Não foi desta vez que o Brasil garantiu o seu primeiro Oscar. “Democracia em Vertigem”, de Petra Costa, perdeu a estatueta de melhor documentário para o favorito “Indústria Americana”, primeira produção da Higher Ground, criada por Barack e Michelle Obama no ano passado.

O filme, disponível no Netflix, mostra a chegada de uma fábrica chinesa nos Estados Unidos, e os choques entre as culturas de trabalho dos dois países.

Além do brasileiro, ele concorria ainda contra dois documentários sobre a guerra da Síria, “The Cave” e “For Sama”, e “Honeyland”, sobre uma apicultora na Macedônia do Norte.

“Democracia em Vertigem” recapitula os conturbados últimos anos da política brasileira, da eleição de Lula à ascensão de Jair Bolsonaro, passando pelo impeachment de Dilma Rousseff.
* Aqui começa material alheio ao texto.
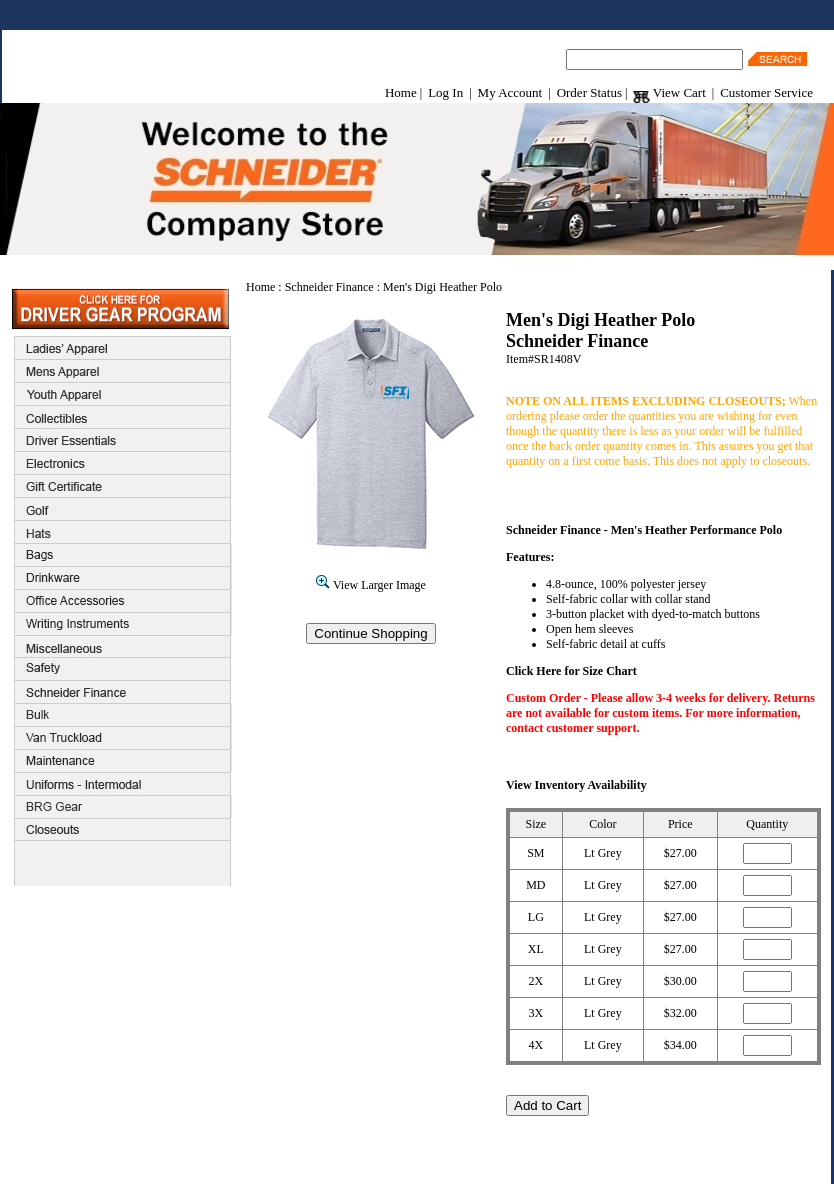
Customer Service (766, 92)
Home (401, 92)
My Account (510, 92)
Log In (445, 92)
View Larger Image (371, 585)
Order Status (589, 92)
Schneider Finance (329, 287)
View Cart (669, 92)
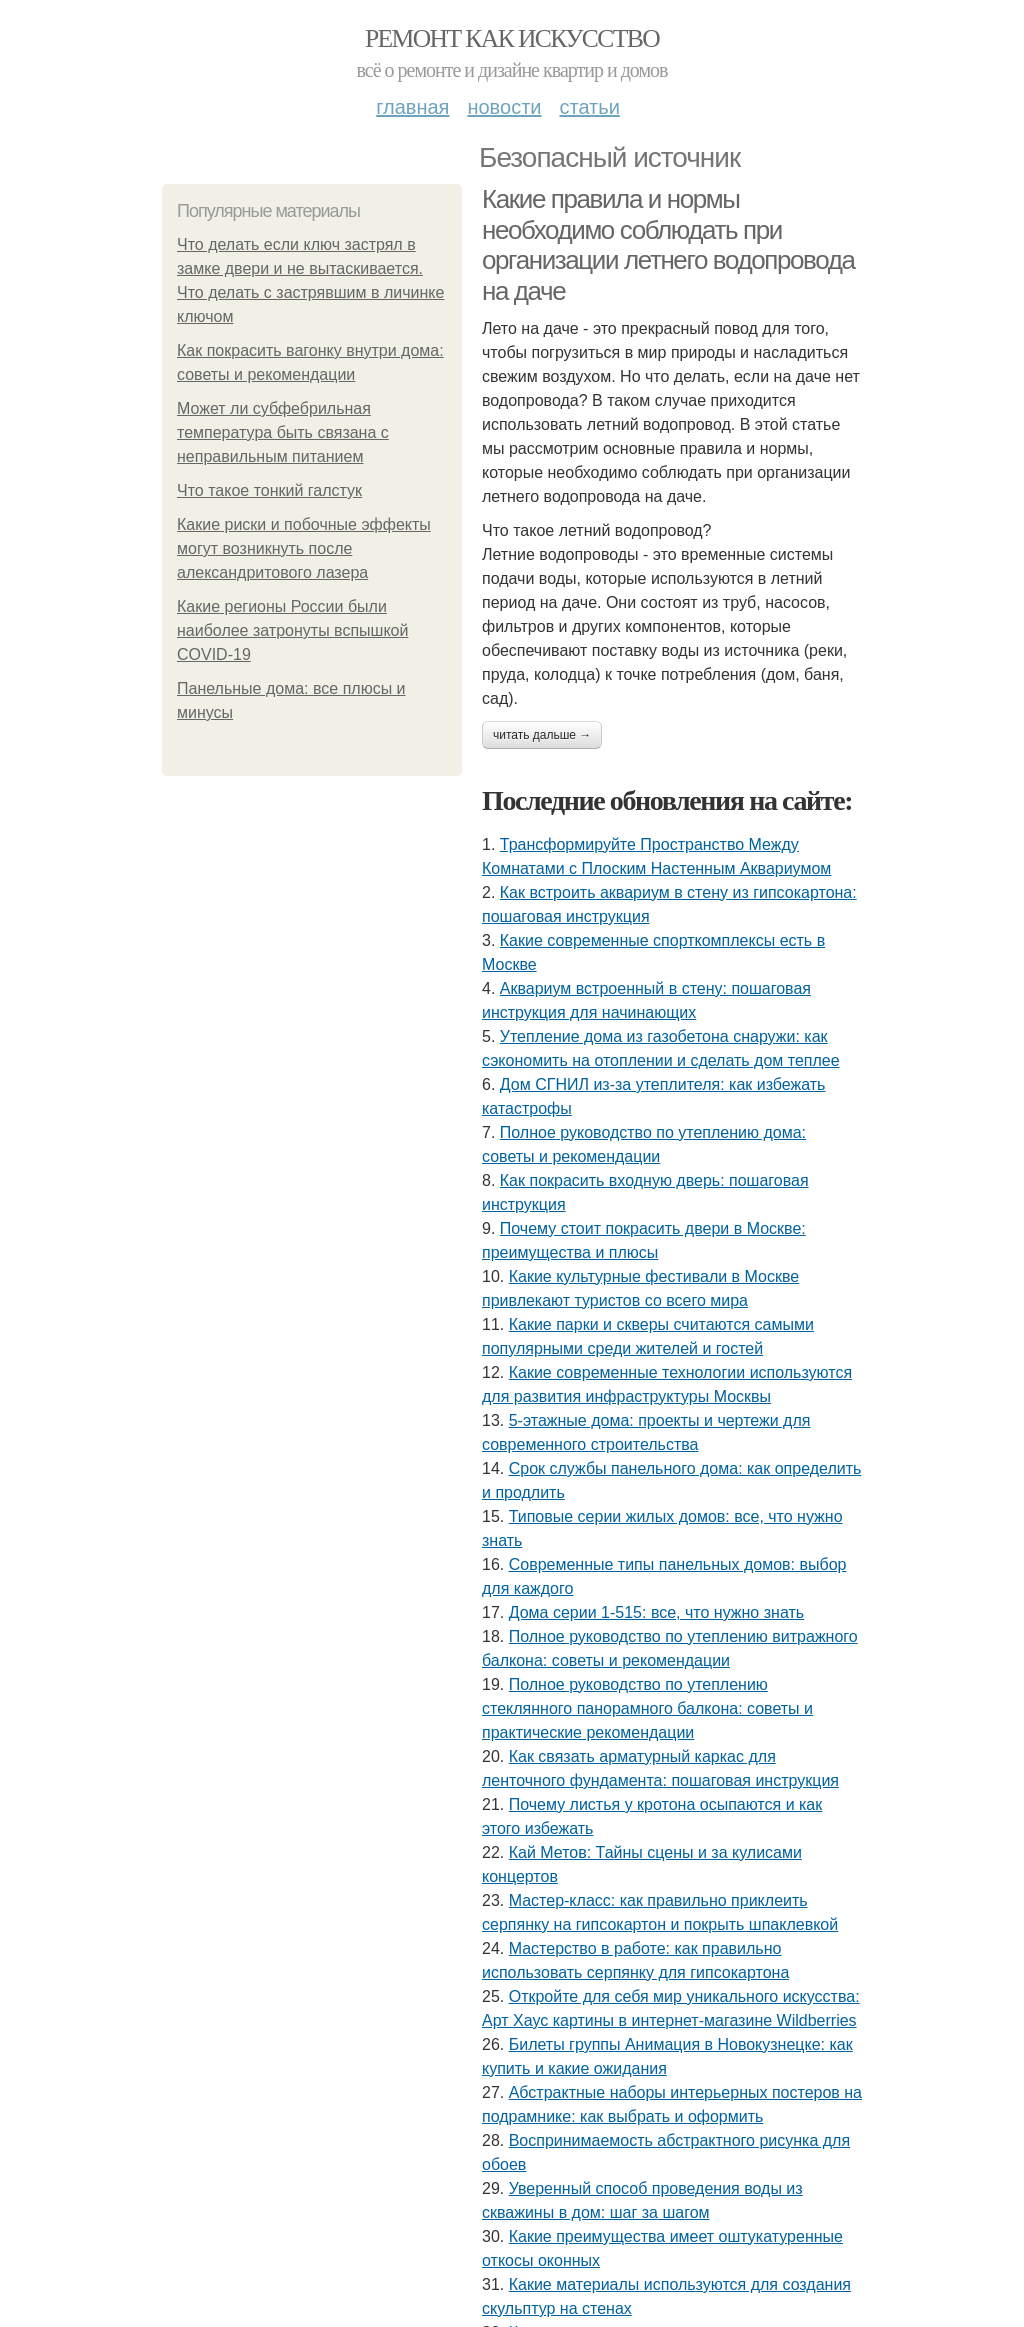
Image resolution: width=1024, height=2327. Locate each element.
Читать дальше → (542, 735)
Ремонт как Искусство (512, 38)
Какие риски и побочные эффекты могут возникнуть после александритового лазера (304, 548)
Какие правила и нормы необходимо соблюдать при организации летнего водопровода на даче (668, 245)
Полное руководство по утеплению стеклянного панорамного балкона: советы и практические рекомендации (647, 1708)
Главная (412, 107)
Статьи (589, 107)
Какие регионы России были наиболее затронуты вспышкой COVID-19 (292, 630)
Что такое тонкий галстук (269, 490)
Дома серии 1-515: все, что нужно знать (656, 1612)
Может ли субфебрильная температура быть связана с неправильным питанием (283, 432)
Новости (504, 107)
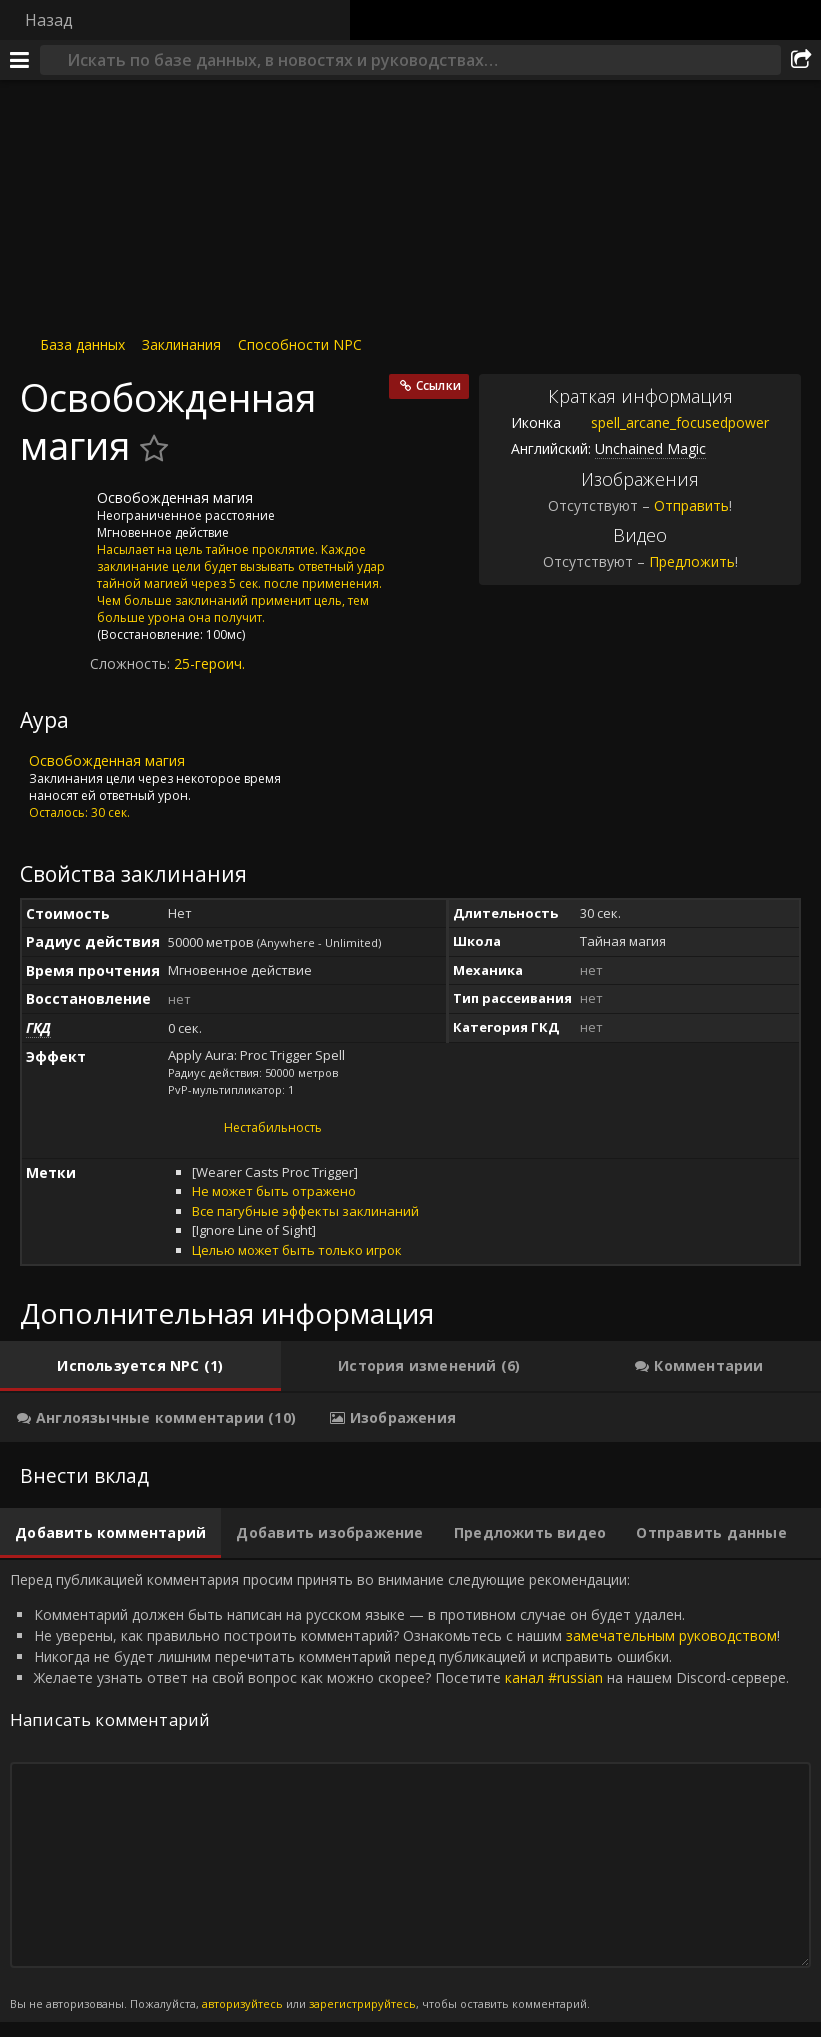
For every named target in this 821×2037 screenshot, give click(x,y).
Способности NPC (300, 344)
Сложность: (132, 663)
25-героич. (209, 663)
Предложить (692, 561)
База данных (82, 344)
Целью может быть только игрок (297, 1250)
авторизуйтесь (242, 2003)
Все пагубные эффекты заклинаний (305, 1211)
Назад (49, 20)
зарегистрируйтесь (362, 2003)
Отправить (691, 505)
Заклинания (181, 344)
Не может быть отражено (274, 1191)
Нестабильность (273, 1127)
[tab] (140, 1366)
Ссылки (438, 385)
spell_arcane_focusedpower (665, 422)
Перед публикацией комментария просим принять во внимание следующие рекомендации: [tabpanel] (410, 1791)
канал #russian (554, 1677)
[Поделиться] (801, 60)
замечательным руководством (671, 1635)
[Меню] (20, 60)
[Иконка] (54, 513)
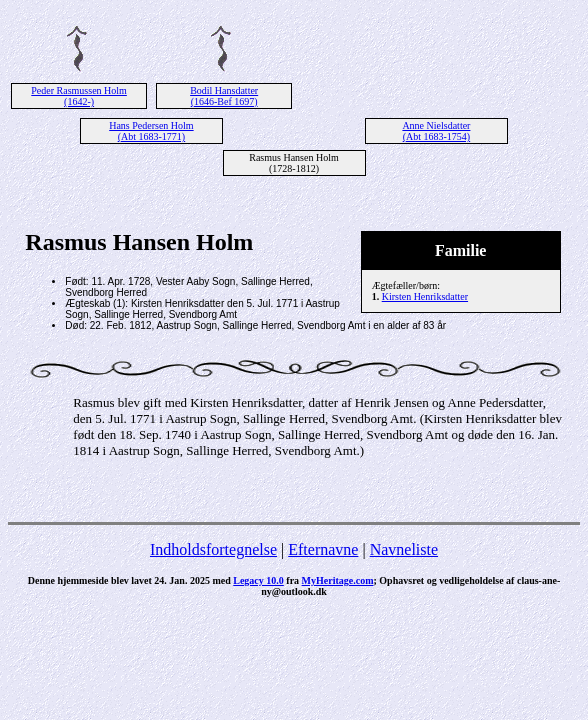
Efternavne (323, 549)
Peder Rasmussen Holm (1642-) (79, 96)
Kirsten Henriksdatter (425, 296)
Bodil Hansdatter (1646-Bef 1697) (224, 96)
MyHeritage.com (338, 580)
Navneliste (404, 549)
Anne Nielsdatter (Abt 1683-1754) (436, 131)
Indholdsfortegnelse (213, 549)
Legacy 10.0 (258, 580)
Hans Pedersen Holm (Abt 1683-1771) (151, 131)
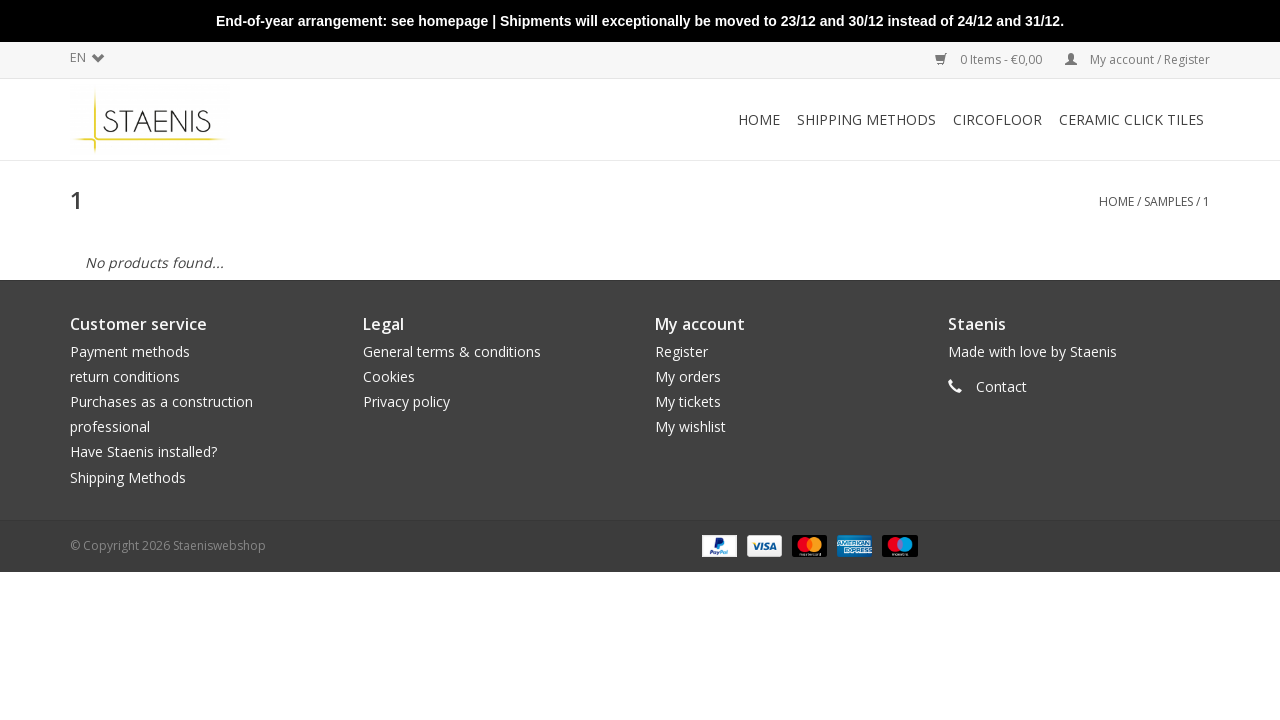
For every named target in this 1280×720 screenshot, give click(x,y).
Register (681, 351)
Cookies (389, 376)
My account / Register (1137, 59)
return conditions (125, 376)
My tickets (688, 401)
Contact (1001, 386)
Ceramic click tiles (1131, 119)
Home (759, 119)
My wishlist (690, 426)
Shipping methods (866, 119)
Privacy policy (406, 401)
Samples (1168, 201)
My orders (688, 376)
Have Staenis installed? (143, 451)
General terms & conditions (452, 351)
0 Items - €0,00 (990, 59)
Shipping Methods (128, 477)
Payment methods (130, 351)
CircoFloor (997, 119)
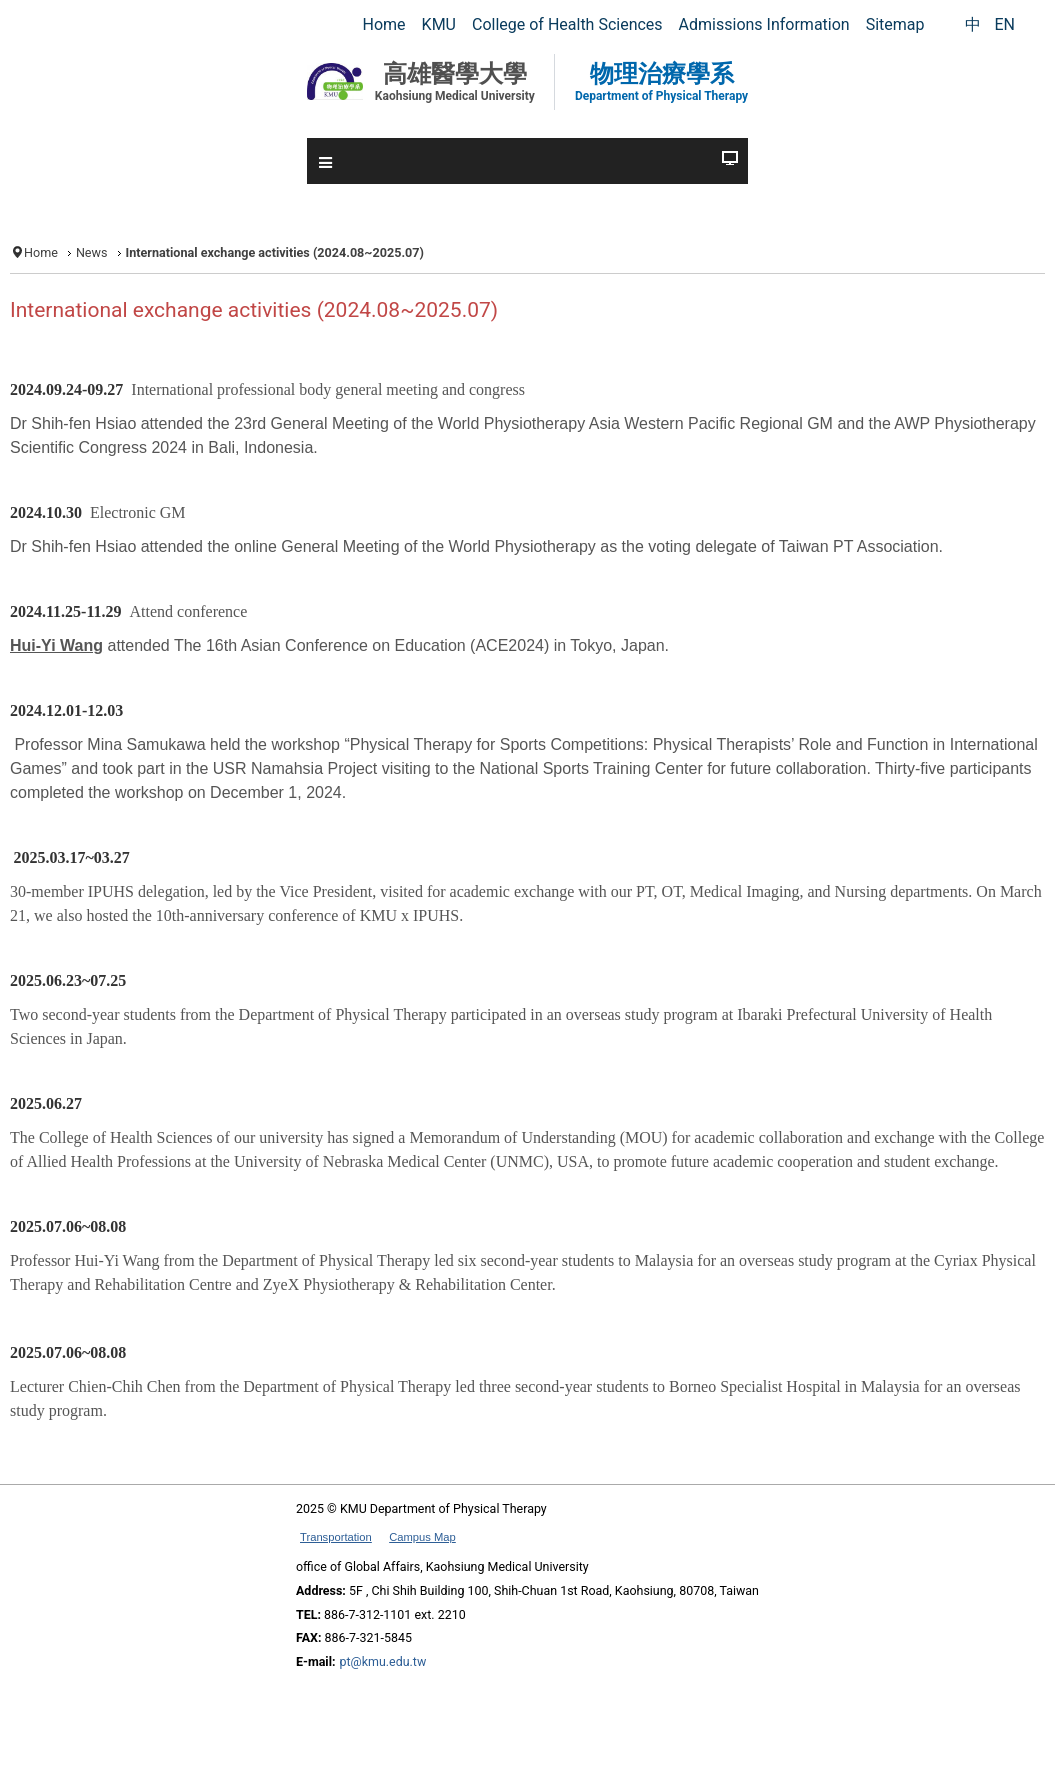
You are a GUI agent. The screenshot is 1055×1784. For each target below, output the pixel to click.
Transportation (336, 1537)
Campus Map (422, 1537)
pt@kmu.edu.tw (382, 1661)
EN (1004, 24)
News (92, 252)
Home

Tudo isso a partir da perspectiva de Costa, cuja voz guia a narração em primeira pessoa.

Polarizador desde o seu lançamento na Netflix, em junho do ano passado, a indicação do filme ao Oscar só fez acirrar a divisão entre seus apreciadores e detratores, em geral identificados com a esquerda e com a direita, respectivamente.

Assim que o título foi indicado oficialmente – ele havia sido pré-selecionado em dezembro passado-, os ex-presidentes Lula e Dilma, que aparecem em cena, elogiaram a escolha da Academia em comunicados concluídos com “a verdade vencerá”.

Já o presidente Jair Bolsonaro (Aliança) embarcou na falas de seu ex-secretário da Cultura, Roberto Alvim, e ironizou a indicação, afirmando que o documentário deveria ter sido indicado na categoria de melhor filme de ficção.

“Para quem gosta do que o urubu come, é um bom filme”, disse ao jornal Folha de S.Paulo em janeiro, admitindo depois que não havia assistido à produção pois não perderia tempo “com uma porcaria dessas”. A diretora não deixou barato, e republicou a notícia do jornal no Twitter acompanhada da frase “É como ser nomeada uma segunda vez em menos de 24 horas”.

Os ânimos se acirraram ainda mais à medida que a data da cerimônia se aproximava. Na segunda passada (3), a Secom, Secretaria de Comunicação Social da Presidência da República, usou seu Twitter oficial para atacar Costa, chamando-a de “militante anti-Brasil”.

As críticas foram motivadas por declarações que ela deu numa entrevista à PBS, emissora pública dos Estados Unidos. “É inacreditável que uma cineasta possa criar uma narrativa cheia de mentiras e de previsões absurdas para denegrir uma nação só porque ela não aceita o resultado das eleições”, diz um dos posts, escrito em inglês.

Outro é um vídeo, este em português, em que a Secom classifica como fake news várias afirmações de Costa.

Segundo a advogada Mônica Sapucaia Machado, especialista em direito administrativo ouvida pela reportagem, os tuítes da Secom ferem a Constituição. Isso porque ela dita que administração pública deve ser orientada pelo princípio da impessoalidade, ou seja, não deve ser um instrumento de opinião sobre determinadas obras culturais.

Costa também se pronunciou, e qualificou a atitude da Secom de antipatriótica.

Para Machado, os posts da pasta avançam o sinal vermelho ao expor a artista, “a ofendendo, o que não está autorizado à administração pública em nenhuma hipótese”.

Até o jornalista Pedro Bial se envolveu numa controvérsia por causa do filme. Em entrevista ao programa Timeline, da Rádio Gaúcha, ele afirmou que o filme era “uma ficção alucinante” que tinha provocado muitas risadas nele, e que a narração em primeira pessoa da documentarista era miada e insuportável.

Ele não pediu desculpas, mas disse que muitos de suas declarações foram tiradas de contexto num artigo publicado no jornal O Globo neste domingo (9).